15. Can Identifying Conversational “Hot Spots” Reduce The Computational Footprint Needed to Analyze Big Communication Data?

Authors: Zac Pollack, Bob Gramling

Project: SOCKS Conversation Analytics

October 2024

More than 1 billion physician office visits happen every year in the United States 1 and almost none of them are currently audio recorded. This is about to change, and to change very quickly.

Driven primarily by the new capacity of artificial intelligence (AI) to automatically document clinical encounters in real time (thus offloading this increasingly burdensome task from clinicians), we are amid a re-engineering of healthcare data systems to routinely record massive amounts of conversations audio.2 On the one hand, a new conversation AI infrastructure allows nearly limitless scientific, education, and quality improvement re-imagining to empirically inform our understanding about the diversity of ways in which clinicians, patients and families communicate with one another and how best to nurture healthcare environments in support of these conversations.3 On the other hand, most AI is quite demanding on processors, particularly for large samples of time-series data such as conversations.4 Powering and cooling the machines necessary to analyze 1 billion office visits will consume a staggering amount of energy (a single data center uses the same electricity as 50,000 houses and the Cloud has surpassed the carbon impact of the global airline industry5).

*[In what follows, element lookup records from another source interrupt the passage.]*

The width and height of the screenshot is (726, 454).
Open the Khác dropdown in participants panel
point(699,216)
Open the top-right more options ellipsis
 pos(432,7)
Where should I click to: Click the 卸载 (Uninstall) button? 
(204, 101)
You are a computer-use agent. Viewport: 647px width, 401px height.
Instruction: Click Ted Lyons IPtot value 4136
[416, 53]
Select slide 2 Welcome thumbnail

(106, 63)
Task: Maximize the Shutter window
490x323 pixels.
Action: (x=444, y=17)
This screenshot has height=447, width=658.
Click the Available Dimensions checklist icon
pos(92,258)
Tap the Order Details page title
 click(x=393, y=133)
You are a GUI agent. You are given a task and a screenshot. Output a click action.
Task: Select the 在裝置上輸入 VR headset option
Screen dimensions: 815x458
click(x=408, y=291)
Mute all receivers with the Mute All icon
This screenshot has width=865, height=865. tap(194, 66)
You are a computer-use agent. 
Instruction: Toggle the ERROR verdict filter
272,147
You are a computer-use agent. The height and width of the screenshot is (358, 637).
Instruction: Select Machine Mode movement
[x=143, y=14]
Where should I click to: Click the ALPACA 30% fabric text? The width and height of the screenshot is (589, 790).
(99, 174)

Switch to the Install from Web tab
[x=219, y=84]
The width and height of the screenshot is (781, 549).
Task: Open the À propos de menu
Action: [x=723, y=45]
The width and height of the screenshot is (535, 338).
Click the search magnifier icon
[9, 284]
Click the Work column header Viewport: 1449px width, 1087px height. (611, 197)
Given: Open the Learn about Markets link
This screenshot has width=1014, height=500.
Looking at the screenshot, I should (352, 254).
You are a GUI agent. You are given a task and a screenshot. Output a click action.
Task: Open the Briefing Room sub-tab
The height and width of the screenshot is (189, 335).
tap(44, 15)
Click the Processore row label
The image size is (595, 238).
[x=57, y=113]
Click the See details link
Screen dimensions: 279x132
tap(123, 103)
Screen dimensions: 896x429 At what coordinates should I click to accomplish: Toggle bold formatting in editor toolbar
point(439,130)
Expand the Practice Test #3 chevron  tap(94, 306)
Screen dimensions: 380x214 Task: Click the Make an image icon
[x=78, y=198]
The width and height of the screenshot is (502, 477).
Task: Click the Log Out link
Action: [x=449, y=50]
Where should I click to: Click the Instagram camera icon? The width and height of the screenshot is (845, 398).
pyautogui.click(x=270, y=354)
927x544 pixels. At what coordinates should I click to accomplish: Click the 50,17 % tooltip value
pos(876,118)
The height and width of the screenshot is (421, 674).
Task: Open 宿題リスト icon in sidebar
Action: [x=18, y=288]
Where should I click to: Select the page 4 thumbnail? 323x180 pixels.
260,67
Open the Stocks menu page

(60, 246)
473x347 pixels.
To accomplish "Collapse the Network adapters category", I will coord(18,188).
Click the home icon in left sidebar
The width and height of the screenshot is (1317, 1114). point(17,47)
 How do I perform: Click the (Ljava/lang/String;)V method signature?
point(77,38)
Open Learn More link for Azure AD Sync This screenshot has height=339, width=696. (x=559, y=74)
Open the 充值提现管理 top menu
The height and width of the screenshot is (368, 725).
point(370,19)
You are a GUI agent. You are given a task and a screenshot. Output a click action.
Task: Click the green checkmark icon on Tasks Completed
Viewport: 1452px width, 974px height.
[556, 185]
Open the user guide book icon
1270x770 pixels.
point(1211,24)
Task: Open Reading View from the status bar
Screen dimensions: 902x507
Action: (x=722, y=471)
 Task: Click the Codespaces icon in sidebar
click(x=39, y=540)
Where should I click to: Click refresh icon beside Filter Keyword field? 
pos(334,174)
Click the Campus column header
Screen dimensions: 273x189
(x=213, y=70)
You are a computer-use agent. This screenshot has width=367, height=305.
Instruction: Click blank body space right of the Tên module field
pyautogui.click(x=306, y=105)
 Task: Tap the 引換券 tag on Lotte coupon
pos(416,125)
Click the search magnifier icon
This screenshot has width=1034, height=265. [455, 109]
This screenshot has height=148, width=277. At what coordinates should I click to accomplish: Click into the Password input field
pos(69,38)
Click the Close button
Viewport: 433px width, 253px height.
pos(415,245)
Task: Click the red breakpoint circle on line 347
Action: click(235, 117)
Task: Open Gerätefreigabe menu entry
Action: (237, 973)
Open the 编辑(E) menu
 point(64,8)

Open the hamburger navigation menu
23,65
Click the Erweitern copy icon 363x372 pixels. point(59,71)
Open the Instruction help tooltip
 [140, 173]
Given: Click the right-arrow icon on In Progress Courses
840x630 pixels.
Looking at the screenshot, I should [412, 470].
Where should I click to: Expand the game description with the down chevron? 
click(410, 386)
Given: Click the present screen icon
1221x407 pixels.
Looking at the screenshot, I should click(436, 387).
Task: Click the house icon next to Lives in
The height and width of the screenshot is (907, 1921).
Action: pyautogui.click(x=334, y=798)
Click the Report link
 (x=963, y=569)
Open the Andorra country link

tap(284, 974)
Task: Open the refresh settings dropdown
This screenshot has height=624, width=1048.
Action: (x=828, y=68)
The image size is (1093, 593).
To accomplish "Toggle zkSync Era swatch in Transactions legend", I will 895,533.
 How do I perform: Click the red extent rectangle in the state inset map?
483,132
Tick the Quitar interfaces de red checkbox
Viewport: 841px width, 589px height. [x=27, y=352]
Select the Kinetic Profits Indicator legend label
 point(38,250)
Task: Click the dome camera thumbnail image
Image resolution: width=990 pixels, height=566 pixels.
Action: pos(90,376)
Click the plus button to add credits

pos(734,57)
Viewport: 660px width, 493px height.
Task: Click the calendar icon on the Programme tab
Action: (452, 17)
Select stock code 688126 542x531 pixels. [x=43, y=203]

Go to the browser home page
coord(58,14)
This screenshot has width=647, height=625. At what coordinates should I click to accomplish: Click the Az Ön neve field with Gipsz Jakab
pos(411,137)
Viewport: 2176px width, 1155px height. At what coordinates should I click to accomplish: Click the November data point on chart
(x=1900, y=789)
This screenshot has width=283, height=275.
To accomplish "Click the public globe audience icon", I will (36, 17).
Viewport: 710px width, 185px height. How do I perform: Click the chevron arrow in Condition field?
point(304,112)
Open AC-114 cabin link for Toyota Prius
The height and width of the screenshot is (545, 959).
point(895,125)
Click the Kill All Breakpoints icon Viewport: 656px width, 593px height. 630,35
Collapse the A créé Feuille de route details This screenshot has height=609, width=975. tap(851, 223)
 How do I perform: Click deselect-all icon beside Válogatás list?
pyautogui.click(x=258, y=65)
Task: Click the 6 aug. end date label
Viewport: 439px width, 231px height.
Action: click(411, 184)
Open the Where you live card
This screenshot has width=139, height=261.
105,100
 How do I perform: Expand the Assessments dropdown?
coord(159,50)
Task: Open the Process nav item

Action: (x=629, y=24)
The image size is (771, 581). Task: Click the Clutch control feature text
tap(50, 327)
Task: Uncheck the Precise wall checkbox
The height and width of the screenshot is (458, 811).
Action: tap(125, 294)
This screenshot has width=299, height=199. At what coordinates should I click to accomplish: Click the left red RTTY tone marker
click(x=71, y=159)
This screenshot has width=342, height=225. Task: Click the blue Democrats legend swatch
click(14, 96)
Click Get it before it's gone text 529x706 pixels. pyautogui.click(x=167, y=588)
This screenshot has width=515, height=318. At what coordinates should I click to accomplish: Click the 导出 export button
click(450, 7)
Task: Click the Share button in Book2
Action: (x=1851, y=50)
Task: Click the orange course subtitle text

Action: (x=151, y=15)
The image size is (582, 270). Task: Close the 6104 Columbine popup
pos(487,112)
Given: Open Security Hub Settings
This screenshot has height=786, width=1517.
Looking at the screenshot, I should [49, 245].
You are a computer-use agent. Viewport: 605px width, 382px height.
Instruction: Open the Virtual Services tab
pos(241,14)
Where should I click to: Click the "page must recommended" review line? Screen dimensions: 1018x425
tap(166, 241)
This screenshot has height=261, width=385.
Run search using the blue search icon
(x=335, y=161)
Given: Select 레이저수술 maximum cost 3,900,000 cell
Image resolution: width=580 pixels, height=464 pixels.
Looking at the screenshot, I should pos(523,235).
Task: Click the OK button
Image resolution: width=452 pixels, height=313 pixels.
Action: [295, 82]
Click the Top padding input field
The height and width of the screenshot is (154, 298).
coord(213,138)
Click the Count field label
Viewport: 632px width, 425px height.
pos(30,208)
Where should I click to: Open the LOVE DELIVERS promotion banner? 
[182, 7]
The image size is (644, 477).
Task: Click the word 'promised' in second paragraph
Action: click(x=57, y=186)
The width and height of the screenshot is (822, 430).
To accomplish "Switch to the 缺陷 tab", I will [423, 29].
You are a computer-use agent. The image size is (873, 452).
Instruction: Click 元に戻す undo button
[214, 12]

Here, we explore methods of intra-conversational sampling for the purpose of saving precious computational time and energy necessary to analyze large samples of healthcare conversation audio data. Similar to how ecologists use water samples (as opposed to the whole lake) to estimate water quality and predict hazardous algae blooms, we consider the conversational pause as a promising and information dense moment to sample. Our previous work found that short audio clips of conversation surrounding longer-than-usual conversational pauses was sufficient to identify some sub-types of pauses (i.e., Connectional Silence) 6 that are epidemiologically important markers of patient-centered outcomes.7 However, as we begin to explore more fully the epidemiology and taxonomy of conversational pauses, we find ourselves asking the question:

How much data around a longer-than-usual pause do we need to analyze for the purposes of characterizing likely communicative function, meaning or clinically relevant sub-type of that pause?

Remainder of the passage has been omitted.